Run a command every “x seconds”

Relatively often I have to run some command every n seconds, to see what is happening.

To do this I generally resort to writing simple one liner in shell:

=$ while true; do some command; sleep 5; done

But it gets tedious. So I fixed it, by writing run_every.

You can run it as simply as:

=$ run_every 5s ls -l some_file
=$ ./run_every 5s ls -l some_file
2022-11-22 15:39:34 CET | Running, every 5s (since 2022-11-22 15:39:34 CET, so far 0s): ls -l some_file
ls: cannot access 'some_file': No such file or directory
2022-11-22 15:39:34 CET | Command ended with status: 2, sleeping for 5s
 
2022-11-22 15:39:39 CET | Running, every 5s (since 2022-11-22 15:39:34 CET, so far 5s): ls -l some_file
ls: cannot access 'some_file': No such file or directory
2022-11-22 15:39:39 CET | Command ended with status: 2, sleeping for 5s
 
2022-11-22 15:39:44 CET | Running, every 5s (since 2022-11-22 15:39:34 CET, so far 10s): ls -l some_file
-rw-r--r-- 1 depesz depesz 0 Nov 22 15:39 some_file
2022-11-22 15:39:44 CET | Command ended with status: 0, sleeping for 5s
...

There is some logic to detect that if you provided just one word as command, and it contains spaces, quotes, or pipe character, it will be called via shell:

=$ ./run_every 5s 'ls -l some_file'
2022-11-22 15:41:47 CET | Running, every 5s (since 2022-11-22 15:41:47 CET, so far 0s): /bin/bash -c ls\ -l\ some_file
-rw-r--r-- 1 depesz depesz 0 Nov 22 15:39 some_file
2022-11-22 15:41:47 CET | Command ended with status: 0, sleeping for 5s
...

Please note the header line showing bash -c ls\ -l\ some_file.
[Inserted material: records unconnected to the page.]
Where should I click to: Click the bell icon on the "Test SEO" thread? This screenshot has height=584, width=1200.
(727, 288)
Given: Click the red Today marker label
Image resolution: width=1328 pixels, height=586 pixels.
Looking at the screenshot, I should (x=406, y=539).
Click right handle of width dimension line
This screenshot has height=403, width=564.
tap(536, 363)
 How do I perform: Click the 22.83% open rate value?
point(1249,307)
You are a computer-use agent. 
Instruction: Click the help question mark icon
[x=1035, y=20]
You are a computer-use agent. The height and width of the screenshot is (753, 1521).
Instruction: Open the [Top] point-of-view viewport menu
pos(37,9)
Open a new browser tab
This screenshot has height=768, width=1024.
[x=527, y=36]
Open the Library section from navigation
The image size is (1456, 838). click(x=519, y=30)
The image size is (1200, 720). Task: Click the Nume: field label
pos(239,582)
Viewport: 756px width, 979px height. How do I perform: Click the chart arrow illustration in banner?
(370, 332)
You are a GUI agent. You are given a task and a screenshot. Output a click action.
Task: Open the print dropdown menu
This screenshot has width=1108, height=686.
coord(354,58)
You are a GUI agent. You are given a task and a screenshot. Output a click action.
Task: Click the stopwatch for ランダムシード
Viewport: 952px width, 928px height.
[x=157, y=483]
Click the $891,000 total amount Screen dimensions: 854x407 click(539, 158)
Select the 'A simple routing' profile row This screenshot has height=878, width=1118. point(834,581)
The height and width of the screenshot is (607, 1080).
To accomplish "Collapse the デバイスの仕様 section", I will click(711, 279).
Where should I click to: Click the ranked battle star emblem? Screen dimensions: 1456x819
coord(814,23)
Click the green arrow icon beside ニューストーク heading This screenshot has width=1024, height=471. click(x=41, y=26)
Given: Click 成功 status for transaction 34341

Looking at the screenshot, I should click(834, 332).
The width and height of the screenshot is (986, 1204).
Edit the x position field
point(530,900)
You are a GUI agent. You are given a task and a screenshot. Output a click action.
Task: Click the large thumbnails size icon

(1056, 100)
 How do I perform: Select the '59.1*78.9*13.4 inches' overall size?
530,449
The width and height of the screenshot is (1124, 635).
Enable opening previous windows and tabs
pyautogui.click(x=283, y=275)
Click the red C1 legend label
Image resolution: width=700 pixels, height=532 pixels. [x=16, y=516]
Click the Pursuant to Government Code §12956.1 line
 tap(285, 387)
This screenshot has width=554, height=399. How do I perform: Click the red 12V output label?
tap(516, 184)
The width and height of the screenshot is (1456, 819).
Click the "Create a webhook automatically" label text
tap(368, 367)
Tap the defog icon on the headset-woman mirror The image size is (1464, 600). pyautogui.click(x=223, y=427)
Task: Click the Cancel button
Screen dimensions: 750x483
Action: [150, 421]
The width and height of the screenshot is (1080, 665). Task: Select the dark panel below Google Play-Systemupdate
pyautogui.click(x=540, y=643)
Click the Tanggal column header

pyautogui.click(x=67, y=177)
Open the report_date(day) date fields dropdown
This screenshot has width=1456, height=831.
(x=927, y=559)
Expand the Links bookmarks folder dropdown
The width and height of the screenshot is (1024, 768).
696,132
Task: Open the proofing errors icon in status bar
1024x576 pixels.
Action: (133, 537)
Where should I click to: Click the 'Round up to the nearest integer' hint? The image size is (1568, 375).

You can provide some options, all of which are shown in help page:

=$ ./run_every -h
Syntax:
    ... | run_every [options] -- RUN_EVERY command --options
 
Options:
    -d DATE_FORMAT : Format for displaying date format in header and footer.  Full command will be added at the end.  If it's set to
                     just - sign (-d-) header line will be skipped.
    -m MIN_SLEEP   : Minimal sleep to sleep between iterations (format like RUN_EVERY)
    -l             : Remove empty lines before header for next run.
    -h             : This help page
 
Defaults:
    -d '%Y-%m-%d %H:%M:%S %Z'
    -m '1s'
 
Notes:
 
RUN_EVERY is a number optionally suffixed by one of units:
 
    s - seconds, default
    m - minutes
    h - hours
    d - days
 
It has to be at least 1 second.
 
For example:
 
    run_every 12     command # Runs the command every 12 seconds
    run_every 2m     command # Runs the command every 2 minutes
    run_every 3h     command # Runs the command every 3 hours
    run_every 1d     command # Runs the command every 1 day
    run_every 1h 20m command # Runs the command every 1 hour, and 20 minutes"

Hope you'll find it useful.

3 thoughts on “Run a command every “x seconds””

  1. That’s what `watch` is pretty good at. I regularly list directories where I’m expecting a change, but it can even contains pipes and such (if quoted).

  2. I know about watch, but it just shows “current” state. Not all of them. For cases where I need just current state, I use watch. A lot.